Même si tu as écouté la voix de mon cœur qui t’appelait ici, tu n’es pas encore assez prête et tu doutes que ces messages proviennent réellement du ciel.

 

Je te parlerai de Dieu et te ferai pénétrer doucement dans ce mystère étonnant : la vie après la vie. Je savais ce qu’était ma maladie, je savais que je devais m’en aller, je priais et je luttais en moi, tes yeux me faisaient pleurer, parce que je savais que je te faisais souffrir.

 

Parfois je le ressentais comme une faute, je désirais guérir, pour moi, bien sûr, mais surtout pour vous et en particulier pour qui tu sais. Mais Dieu a voulu autrement. J’ai accepté mon départ, je suis partie dans la paix du sommeil.

 

Aujourd’hui, maman, tu as au ciel une créature sainte : ta fille Dorothée est sainte. Sois-en joyeuse et orgueilleusement et saintement heureuse. Je sais que dans notre famille, beaucoup de choses ont changé, mais l’amour qui nous unit, lui, est toujours fort.

 

Je te donne mes livres, mes cahiers.
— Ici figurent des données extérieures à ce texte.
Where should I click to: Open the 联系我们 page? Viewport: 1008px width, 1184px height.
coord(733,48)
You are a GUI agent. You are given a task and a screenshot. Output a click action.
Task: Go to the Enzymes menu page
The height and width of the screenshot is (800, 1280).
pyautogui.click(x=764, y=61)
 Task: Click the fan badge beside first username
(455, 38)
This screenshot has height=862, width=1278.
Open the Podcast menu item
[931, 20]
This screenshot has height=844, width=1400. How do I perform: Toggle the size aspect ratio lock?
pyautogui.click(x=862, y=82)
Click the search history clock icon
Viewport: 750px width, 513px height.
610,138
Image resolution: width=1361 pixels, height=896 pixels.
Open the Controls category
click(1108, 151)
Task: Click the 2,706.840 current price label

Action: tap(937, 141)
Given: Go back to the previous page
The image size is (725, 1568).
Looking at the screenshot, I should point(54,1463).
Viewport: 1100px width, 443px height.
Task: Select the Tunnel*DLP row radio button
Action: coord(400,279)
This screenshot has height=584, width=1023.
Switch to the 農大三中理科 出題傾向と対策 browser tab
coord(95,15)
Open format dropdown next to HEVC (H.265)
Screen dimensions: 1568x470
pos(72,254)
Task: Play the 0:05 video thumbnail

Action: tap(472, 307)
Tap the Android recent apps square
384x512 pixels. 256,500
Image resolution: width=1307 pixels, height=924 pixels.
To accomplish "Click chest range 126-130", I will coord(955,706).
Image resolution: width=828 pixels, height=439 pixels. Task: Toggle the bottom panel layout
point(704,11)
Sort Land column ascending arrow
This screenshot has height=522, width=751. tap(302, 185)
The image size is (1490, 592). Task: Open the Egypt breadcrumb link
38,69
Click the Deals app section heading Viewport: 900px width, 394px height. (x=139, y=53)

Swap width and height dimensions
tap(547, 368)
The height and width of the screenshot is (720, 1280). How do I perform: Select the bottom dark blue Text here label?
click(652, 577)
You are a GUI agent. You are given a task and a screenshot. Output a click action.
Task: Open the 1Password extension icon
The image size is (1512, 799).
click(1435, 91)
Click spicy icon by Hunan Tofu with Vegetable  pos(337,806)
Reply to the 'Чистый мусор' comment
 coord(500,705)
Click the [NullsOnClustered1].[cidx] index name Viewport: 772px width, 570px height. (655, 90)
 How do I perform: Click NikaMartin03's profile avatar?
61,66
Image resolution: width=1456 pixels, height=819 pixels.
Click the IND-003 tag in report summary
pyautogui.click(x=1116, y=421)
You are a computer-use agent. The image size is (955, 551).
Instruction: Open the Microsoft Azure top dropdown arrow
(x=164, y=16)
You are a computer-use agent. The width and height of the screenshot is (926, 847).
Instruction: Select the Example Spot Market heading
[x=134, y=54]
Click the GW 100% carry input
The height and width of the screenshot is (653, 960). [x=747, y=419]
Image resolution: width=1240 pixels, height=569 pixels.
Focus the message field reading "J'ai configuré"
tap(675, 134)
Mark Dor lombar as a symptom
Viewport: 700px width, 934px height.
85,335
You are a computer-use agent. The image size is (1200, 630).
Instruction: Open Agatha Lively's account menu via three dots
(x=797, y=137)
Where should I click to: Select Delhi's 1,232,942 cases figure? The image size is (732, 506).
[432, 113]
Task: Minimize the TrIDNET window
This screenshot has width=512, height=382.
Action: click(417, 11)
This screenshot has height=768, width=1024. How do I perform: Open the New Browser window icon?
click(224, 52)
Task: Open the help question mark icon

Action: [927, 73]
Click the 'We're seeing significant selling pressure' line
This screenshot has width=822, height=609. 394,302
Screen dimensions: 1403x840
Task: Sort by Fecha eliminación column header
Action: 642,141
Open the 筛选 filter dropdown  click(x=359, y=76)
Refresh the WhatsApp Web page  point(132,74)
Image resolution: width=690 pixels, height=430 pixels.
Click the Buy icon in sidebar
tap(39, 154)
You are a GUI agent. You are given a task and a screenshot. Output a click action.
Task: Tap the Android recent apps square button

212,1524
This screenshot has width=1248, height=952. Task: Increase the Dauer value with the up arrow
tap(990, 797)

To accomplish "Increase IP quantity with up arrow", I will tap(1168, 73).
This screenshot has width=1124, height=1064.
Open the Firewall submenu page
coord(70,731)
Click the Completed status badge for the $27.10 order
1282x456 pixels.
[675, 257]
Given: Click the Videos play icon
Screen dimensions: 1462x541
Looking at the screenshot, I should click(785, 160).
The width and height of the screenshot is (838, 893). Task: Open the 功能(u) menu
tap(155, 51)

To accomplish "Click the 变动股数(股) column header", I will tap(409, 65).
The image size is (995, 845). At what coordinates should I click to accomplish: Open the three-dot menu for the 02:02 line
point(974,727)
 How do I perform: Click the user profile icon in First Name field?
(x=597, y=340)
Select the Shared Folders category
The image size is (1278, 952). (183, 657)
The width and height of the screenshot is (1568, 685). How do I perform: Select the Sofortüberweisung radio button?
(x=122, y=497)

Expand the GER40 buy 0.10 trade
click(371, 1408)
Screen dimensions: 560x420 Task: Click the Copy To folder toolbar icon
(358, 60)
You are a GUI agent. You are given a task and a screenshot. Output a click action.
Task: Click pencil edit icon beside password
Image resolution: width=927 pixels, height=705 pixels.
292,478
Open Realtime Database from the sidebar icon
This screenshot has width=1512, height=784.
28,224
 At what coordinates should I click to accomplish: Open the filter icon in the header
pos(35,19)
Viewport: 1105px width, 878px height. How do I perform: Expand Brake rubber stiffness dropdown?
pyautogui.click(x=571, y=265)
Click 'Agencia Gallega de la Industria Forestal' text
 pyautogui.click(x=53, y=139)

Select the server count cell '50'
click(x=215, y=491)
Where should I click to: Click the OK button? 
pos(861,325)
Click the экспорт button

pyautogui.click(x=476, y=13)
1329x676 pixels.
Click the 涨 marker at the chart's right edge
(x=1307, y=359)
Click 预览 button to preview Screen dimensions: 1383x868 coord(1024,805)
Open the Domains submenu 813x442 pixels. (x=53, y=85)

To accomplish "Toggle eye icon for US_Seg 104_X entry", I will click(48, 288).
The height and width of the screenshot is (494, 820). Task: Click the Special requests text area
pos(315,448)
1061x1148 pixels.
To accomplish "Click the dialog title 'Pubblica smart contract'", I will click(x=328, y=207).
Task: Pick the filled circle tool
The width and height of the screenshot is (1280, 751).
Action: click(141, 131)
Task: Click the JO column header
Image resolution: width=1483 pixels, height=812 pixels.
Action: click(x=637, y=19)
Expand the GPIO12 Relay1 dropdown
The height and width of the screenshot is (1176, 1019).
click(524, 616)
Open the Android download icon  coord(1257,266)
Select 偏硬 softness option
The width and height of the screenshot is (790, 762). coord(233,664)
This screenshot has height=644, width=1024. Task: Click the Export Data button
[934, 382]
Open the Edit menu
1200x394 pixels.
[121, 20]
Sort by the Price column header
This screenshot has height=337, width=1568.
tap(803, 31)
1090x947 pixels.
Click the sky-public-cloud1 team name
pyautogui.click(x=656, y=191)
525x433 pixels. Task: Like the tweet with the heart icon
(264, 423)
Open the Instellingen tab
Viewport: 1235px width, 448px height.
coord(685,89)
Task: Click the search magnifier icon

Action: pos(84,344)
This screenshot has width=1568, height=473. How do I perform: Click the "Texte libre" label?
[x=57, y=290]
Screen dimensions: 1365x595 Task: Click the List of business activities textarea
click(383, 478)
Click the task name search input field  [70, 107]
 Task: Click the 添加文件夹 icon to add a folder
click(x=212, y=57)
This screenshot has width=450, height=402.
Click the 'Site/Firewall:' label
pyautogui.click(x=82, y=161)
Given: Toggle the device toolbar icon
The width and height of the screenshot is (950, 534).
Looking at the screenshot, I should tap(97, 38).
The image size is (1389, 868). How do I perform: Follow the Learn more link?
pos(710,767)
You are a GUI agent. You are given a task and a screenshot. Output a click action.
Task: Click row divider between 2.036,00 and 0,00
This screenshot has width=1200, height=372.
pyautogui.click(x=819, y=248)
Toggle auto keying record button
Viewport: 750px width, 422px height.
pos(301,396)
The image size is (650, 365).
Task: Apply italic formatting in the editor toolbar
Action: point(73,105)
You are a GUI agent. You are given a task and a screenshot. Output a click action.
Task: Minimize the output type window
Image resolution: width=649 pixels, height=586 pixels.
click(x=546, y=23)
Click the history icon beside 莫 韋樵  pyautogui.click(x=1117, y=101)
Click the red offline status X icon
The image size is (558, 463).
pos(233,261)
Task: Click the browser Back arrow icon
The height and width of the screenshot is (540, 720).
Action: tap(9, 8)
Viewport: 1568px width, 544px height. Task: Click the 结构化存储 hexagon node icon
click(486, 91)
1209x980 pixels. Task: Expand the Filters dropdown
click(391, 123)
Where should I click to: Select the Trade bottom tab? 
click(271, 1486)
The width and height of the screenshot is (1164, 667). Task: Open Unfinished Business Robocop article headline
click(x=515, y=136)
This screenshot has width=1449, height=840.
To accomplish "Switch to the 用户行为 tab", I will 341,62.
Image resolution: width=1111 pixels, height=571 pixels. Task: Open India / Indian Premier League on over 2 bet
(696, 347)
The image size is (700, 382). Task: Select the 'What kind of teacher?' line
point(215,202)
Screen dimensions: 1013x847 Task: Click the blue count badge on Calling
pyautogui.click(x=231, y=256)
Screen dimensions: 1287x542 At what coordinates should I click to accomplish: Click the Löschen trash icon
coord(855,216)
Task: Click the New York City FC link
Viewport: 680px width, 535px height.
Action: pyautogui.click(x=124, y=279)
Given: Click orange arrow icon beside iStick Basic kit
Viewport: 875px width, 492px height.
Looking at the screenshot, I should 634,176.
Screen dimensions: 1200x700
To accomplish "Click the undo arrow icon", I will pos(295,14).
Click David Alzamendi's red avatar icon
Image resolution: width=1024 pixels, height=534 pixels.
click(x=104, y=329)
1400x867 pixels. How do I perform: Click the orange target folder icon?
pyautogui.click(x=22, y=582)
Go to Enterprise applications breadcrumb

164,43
Je te demande une chose, maman, ne cherche pas à cacher mes affaires, par peur de te souvenir. Tu vois… en acceptant tout : la maladie, mon départ de la terre, ma naissance au ciel, tu pourras mieux vivre. Je suis née de toi et cela doit t’aider à comprendre, et pas à cacher, mais à accepter et tu verras comment ton cœur se sentira soulagé et finalement… après tant de temps… ton cœur ne sera plus en peine, mais serein et doux sera mon souvenir.

 

Je dois te parler de mon père, je le ferai plus tard, maintenant, c’est toi que je dois aider. Je t’aime beaucoup et te remercie pour tout ce que tu as fait pour moi. Je te ferai sentier ma présence. Maintenant je dois aller, parce que mes amies m’attendent.